::: TASK DATA
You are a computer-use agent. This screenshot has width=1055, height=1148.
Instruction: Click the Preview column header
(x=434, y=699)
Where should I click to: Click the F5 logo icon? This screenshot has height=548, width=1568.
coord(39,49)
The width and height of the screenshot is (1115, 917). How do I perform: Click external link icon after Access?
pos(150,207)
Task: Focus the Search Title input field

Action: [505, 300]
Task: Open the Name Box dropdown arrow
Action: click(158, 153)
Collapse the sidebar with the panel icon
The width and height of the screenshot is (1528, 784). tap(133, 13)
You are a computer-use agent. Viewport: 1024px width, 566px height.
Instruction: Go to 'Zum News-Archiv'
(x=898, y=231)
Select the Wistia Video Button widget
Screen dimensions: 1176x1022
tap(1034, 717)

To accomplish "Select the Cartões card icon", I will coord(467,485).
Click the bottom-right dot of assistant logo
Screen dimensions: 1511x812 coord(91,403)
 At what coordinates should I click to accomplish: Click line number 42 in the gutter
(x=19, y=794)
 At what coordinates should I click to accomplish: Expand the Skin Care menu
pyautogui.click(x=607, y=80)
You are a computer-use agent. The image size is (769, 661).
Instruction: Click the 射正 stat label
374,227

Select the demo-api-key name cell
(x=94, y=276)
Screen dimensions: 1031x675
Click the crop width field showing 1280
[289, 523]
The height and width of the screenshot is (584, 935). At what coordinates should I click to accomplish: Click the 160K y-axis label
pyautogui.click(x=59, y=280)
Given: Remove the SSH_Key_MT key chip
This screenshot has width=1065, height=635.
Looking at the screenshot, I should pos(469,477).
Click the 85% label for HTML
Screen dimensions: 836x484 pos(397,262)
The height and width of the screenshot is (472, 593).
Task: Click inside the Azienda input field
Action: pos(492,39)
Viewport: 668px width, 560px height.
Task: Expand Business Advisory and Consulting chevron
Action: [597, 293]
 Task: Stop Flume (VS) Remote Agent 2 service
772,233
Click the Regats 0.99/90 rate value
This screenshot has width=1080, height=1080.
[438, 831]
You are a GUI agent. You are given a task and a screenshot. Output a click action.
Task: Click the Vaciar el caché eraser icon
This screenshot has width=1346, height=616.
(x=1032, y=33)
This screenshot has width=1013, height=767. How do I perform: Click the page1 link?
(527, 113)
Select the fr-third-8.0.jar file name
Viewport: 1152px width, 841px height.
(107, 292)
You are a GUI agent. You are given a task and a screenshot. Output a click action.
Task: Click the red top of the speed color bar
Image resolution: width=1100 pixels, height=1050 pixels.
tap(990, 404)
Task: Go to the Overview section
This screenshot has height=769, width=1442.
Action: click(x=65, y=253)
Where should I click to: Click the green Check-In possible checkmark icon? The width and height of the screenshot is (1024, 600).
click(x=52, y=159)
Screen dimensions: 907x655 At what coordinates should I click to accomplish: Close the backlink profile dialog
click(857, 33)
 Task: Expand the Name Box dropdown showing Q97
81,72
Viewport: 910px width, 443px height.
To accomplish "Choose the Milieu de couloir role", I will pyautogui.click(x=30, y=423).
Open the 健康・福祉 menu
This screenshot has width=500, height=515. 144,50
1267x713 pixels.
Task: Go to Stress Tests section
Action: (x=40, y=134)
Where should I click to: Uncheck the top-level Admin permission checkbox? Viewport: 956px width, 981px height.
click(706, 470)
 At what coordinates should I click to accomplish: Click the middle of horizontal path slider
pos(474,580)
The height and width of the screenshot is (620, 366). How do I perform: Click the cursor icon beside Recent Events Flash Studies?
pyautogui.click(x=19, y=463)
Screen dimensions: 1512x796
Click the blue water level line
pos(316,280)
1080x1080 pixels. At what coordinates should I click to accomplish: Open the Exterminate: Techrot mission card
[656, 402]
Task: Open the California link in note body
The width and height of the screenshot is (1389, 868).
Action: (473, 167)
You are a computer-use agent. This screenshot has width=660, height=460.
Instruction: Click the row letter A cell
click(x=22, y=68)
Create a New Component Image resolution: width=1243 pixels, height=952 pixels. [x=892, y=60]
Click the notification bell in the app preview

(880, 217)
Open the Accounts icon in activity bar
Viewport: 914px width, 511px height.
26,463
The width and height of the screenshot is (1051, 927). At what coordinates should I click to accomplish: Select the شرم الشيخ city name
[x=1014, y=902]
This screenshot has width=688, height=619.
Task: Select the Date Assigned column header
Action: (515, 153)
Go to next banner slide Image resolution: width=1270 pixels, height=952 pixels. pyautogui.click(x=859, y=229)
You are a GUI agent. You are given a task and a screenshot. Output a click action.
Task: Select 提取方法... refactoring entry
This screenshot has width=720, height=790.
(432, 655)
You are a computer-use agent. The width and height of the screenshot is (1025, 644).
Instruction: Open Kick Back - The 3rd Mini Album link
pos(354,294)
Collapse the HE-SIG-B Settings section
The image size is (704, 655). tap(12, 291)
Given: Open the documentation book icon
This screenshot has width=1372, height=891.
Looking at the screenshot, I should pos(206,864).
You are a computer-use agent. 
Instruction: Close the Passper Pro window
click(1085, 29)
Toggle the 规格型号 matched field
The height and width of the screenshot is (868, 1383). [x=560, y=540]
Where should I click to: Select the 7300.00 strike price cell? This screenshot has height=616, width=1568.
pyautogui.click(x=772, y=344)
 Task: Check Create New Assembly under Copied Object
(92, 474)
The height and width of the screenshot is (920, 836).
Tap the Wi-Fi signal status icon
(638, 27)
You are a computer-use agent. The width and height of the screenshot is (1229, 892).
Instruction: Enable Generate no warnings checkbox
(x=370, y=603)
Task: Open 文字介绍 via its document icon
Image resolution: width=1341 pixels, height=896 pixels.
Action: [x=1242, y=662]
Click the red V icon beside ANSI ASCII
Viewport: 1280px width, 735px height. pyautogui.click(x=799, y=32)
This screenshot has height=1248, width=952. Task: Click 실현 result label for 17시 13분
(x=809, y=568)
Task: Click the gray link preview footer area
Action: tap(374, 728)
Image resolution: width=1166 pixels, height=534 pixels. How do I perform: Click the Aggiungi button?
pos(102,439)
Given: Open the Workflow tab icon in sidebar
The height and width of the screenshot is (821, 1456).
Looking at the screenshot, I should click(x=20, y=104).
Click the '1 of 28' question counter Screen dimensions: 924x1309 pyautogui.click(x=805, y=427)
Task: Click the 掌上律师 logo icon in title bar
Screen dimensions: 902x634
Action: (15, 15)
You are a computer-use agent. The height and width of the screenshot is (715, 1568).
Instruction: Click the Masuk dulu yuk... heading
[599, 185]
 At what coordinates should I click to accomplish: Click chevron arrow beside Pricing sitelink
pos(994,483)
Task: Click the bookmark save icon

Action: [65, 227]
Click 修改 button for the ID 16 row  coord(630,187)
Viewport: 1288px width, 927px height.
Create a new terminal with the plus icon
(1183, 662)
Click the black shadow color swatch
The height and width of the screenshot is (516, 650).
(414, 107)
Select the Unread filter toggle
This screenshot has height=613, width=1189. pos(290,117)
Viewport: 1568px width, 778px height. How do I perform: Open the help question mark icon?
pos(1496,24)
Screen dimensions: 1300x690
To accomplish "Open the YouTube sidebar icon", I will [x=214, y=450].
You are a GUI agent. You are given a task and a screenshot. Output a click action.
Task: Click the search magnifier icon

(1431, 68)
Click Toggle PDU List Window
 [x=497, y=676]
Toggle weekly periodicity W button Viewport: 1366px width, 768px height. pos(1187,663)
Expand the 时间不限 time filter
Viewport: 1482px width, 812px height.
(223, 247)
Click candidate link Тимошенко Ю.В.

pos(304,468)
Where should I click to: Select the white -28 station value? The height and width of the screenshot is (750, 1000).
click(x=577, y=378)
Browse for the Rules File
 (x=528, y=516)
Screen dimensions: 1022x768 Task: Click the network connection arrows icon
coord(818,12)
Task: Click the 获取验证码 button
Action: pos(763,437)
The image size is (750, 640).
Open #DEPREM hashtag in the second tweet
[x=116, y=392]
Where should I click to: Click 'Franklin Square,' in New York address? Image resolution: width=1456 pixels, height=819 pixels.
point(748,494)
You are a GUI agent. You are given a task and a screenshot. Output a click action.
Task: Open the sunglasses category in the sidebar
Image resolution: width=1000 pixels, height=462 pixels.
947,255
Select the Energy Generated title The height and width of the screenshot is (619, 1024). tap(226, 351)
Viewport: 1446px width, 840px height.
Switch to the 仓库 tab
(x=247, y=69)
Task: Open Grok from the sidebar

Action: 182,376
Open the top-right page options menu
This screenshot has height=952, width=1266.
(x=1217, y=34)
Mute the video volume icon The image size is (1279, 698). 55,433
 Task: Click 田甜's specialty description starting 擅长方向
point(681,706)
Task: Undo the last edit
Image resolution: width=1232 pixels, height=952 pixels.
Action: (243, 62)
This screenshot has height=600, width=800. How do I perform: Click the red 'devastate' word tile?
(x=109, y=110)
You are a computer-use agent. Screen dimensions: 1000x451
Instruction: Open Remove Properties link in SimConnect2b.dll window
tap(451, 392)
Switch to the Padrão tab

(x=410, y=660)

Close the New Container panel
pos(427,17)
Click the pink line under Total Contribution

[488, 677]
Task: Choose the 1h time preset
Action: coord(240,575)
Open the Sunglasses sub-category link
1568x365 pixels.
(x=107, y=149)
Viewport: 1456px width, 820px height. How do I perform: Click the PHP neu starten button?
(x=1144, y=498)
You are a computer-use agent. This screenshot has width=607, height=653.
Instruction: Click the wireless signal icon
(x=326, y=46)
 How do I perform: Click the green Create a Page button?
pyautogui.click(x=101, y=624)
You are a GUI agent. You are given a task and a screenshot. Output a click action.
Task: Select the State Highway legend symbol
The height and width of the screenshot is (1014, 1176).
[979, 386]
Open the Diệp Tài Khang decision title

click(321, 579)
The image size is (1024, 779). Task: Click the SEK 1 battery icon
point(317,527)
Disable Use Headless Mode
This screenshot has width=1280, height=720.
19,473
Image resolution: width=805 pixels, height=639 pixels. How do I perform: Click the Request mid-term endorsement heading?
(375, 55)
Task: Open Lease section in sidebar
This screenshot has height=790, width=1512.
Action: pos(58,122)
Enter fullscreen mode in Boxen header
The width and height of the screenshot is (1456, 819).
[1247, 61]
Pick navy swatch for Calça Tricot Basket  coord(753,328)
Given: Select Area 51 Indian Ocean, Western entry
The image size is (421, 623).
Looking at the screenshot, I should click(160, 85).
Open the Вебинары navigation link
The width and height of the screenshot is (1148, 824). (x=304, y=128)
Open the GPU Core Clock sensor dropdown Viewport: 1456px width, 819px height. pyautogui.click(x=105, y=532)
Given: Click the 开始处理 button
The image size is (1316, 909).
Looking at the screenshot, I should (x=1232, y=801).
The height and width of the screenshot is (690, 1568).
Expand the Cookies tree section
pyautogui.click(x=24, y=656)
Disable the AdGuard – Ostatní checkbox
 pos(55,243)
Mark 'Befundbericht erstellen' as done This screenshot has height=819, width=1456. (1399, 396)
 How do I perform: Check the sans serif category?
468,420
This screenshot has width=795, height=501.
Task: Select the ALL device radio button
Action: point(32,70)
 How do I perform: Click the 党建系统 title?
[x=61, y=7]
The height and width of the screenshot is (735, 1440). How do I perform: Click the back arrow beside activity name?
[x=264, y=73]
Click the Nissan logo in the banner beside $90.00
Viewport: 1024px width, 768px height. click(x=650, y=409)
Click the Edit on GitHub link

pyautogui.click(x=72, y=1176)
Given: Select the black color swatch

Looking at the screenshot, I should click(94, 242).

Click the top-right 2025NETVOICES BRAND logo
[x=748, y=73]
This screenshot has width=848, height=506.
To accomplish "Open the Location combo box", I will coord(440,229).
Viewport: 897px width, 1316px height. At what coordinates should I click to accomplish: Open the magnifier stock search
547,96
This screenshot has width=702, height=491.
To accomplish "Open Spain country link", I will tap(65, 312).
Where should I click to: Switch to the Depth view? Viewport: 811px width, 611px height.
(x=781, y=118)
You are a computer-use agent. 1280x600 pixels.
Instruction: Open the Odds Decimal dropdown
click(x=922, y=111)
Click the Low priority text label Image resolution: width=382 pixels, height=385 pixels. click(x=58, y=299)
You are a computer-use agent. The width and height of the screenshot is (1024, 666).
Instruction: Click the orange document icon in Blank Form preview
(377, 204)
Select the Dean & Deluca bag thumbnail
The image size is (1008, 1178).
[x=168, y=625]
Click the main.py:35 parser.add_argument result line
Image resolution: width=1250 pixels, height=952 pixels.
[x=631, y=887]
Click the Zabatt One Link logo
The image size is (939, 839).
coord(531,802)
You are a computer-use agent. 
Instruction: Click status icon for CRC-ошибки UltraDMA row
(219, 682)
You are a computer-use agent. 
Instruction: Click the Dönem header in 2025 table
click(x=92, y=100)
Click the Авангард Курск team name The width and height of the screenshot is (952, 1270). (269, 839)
::::::
__EXERCISE TASK__:
Return each line of the material above that contains the string "Where". Match case.

__RESPONSE__:
Where should I click to: Click the F5 logo icon? This screenshot has height=548, width=1568.
Where should I click to: Click the green Check-In possible checkmark icon? The width and height of the screenshot is (1024, 600).
Where should I click to: Uncheck the top-level Admin permission checkbox? Viewport: 956px width, 981px height.
Where should I click to: Select the 7300.00 strike price cell? This screenshot has height=616, width=1568.
Where should I click to: Select the white -28 station value? The height and width of the screenshot is (750, 1000).
Where should I click to: Click 'Franklin Square,' in New York address? Image resolution: width=1456 pixels, height=819 pixels.
Where should I click to: Switch to the Depth view? Viewport: 811px width, 611px height.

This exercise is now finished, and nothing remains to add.